WHAT YOU NEED TO DO » Reproduce word for word the entries from the line containing "Click the plus icon beside Add block" through the end of the entries.

THE INPUT »

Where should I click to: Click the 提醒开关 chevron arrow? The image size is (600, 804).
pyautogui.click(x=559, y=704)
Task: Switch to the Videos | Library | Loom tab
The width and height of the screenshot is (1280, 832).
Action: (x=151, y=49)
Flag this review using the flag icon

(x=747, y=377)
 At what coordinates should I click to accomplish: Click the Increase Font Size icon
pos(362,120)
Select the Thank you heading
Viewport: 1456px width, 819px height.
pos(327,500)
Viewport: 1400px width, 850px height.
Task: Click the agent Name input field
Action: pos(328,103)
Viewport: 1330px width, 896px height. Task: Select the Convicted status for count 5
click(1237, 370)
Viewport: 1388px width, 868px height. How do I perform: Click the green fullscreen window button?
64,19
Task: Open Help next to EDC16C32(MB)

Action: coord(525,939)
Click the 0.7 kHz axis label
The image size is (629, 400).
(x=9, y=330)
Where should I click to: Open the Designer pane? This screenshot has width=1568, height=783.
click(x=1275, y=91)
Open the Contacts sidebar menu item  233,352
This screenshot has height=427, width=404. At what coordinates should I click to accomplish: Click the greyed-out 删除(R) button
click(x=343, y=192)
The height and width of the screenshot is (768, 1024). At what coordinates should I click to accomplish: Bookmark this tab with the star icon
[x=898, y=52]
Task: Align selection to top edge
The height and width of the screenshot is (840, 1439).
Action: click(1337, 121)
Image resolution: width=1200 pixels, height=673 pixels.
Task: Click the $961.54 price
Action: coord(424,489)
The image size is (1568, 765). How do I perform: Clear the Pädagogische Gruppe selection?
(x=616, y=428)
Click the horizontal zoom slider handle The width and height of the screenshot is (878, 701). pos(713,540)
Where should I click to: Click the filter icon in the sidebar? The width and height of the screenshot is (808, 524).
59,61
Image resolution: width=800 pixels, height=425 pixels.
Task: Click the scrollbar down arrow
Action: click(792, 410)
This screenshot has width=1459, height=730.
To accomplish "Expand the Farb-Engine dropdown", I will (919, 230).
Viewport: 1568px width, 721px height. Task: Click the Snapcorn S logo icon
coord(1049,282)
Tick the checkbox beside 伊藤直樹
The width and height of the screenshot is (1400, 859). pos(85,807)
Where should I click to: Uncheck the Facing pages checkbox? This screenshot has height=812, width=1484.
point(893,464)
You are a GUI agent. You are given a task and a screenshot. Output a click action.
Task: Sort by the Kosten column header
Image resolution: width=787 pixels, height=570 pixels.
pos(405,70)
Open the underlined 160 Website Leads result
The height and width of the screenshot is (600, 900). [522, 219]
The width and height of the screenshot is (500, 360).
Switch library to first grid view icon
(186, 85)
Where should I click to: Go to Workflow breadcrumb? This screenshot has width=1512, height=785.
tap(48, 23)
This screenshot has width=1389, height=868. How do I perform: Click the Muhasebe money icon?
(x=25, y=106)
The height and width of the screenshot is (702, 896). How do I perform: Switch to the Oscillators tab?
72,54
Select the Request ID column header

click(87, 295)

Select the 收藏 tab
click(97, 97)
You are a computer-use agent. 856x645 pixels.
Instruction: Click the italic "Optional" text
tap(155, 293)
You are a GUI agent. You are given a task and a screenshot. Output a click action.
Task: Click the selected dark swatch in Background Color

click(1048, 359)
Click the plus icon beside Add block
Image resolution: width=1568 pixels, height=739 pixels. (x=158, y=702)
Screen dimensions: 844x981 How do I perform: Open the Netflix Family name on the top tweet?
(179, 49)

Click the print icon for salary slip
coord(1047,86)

THE OUTPUT »
Click the plus icon beside Add block
Image resolution: width=1568 pixels, height=739 pixels. (x=158, y=702)
Screen dimensions: 844x981 How do I perform: Open the Netflix Family name on the top tweet?
(179, 49)

Click the print icon for salary slip
coord(1047,86)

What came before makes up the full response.